2. Ischemia-reperfusion is harmful to the sinoatrial node and reduces the expression of HCN4.

3. SAP97 contributes to isoform specific organization of HCN channels within specific domains in the sinoatrial node of the rabbit.

4. HCN protein expression in the rabbit pacemaker region, was investigated.

Mouse (Murine) Hyperpolarization Activated Cyclic Nucleotide-Gated Potassium Channel 4 (HCN4) interaction partners

1. This study demonstrated that HCN4 regulate the glutamate (show GRIN1 ELISA Kits) release from presynaptic terminals that target excitatory, but not inhibitory spinal substantia gelatinosa interneurons.

2. Data show that prostaglandin E2 receptor EP3 subtype (EP3 (show PTGER3 ELISA Kits)) was expressed in the interstitial cells of Cajal (ICCs) of the bladder and activated hyperpolarization-activated cyclic nucleotide-gated (HCN) channels.

3. that hyperpolarization-activated cyclic nucleotide-gated cation channel 4 (HCN4) expression was significantly higher and HCN2 (show HCN2 ELISA Kits) expression was significantly lower in fetal day 13 mice than in adults

4. beating rate of hiPSC-CMs (show Cd2ap ELISA Kits) co-cultured with aggregates of HCN4-overexpressing mESC-CMs (show Cd2ap ELISA Kits) was significantly higher than that of non-treated hiPSC-CMs (show Cd2ap ELISA Kits) and that of hiPSC-CMs (show Cd2ap ELISA Kits) co-cultured with aggregates of non-overexpressing mESC-CMs (show Cd2ap ELISA Kits)

5. study establishes the role of f-channels in cardiac automaticity and indicates that arrhythmia related to HCN loss-of-function may be managed by pharmacological or genetic inhibition of GIRK4 channels

6. HCN1, HCN2 (show HCN2 ELISA Kits), and HCN4 subunits may have distinct physiological roles in the developing hippocampus.

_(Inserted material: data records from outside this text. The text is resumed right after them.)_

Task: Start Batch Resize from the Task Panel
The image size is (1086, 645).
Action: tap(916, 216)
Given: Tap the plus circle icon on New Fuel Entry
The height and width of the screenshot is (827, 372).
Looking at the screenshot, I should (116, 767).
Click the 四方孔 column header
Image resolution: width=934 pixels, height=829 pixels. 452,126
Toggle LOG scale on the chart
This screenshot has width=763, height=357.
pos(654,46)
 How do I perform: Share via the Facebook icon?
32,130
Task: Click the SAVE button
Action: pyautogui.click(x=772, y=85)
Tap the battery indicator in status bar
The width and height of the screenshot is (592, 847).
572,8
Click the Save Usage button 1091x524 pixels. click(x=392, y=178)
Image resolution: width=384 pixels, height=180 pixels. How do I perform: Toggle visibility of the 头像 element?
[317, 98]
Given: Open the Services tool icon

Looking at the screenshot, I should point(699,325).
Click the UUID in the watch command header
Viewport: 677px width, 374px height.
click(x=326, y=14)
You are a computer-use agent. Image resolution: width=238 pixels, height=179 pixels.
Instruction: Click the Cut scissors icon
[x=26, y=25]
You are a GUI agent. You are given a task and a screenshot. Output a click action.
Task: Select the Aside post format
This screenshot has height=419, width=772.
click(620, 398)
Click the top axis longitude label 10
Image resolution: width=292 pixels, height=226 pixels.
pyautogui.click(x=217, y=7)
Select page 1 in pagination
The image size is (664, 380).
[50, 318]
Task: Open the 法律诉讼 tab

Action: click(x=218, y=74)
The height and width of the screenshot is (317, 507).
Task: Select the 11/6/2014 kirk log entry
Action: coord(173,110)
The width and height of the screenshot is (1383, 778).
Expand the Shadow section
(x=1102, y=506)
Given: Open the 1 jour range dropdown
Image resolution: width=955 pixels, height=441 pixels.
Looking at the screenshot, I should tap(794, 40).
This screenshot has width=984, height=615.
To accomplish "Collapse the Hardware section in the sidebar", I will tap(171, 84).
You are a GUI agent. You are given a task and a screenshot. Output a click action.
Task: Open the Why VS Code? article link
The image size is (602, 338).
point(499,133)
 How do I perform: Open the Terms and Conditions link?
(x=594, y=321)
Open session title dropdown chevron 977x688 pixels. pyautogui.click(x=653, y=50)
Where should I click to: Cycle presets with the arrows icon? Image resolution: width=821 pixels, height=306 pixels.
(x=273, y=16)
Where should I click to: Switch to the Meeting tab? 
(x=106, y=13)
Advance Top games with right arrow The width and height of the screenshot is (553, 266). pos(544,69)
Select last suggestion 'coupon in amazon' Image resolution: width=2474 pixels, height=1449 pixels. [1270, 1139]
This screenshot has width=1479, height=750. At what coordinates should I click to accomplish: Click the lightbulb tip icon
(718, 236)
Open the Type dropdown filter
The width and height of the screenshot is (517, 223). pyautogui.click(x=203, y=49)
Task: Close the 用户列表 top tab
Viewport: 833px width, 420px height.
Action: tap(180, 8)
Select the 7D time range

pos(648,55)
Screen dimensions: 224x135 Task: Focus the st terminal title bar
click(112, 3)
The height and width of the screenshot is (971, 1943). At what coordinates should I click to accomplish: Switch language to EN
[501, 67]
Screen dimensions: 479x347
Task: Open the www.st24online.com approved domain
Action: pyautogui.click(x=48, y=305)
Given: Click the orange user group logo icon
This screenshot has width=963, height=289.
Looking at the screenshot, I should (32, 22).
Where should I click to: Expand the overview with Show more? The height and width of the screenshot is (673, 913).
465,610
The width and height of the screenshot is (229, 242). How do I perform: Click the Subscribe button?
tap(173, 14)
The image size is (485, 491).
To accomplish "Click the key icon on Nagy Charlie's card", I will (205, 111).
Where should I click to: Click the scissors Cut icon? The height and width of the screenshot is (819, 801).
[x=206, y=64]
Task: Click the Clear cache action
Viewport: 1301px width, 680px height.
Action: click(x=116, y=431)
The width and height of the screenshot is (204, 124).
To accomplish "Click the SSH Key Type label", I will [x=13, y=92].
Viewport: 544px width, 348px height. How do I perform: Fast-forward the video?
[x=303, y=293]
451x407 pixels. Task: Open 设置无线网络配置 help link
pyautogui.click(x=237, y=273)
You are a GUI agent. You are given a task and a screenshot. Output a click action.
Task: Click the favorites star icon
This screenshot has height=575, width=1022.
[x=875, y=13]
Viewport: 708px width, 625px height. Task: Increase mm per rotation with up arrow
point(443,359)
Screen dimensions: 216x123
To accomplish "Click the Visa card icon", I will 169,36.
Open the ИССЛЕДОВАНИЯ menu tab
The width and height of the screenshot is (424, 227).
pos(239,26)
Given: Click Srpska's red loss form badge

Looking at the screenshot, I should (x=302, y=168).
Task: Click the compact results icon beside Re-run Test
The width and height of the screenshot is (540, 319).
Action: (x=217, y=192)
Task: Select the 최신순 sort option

7. Shox2 regulates dorsal mesenchymal protrusion fate and development by controlling BMP signaling through the Smad (show SMAD1 ELISA Kits)-dependent pathway to drive tissue growth and to induce Hcn4 expression

8. HCN4 dynamically marks the first heart field and conduction system precursors.

9. testosterone induced cardiomyogenesis, at least in part, by recruiting the AR receptor to the regulatory regions of the MEF2C (show MEF2C ELISA Kits) and HCN4 genes.

10. Data suggest that TRPM7 (show TRPM7 ELISA Kits) influences diastolic membrane depolarization and automaticity in embryonic myocardium and sinoatrial node (SAN) indirectly via regulation of Hcn4 expression.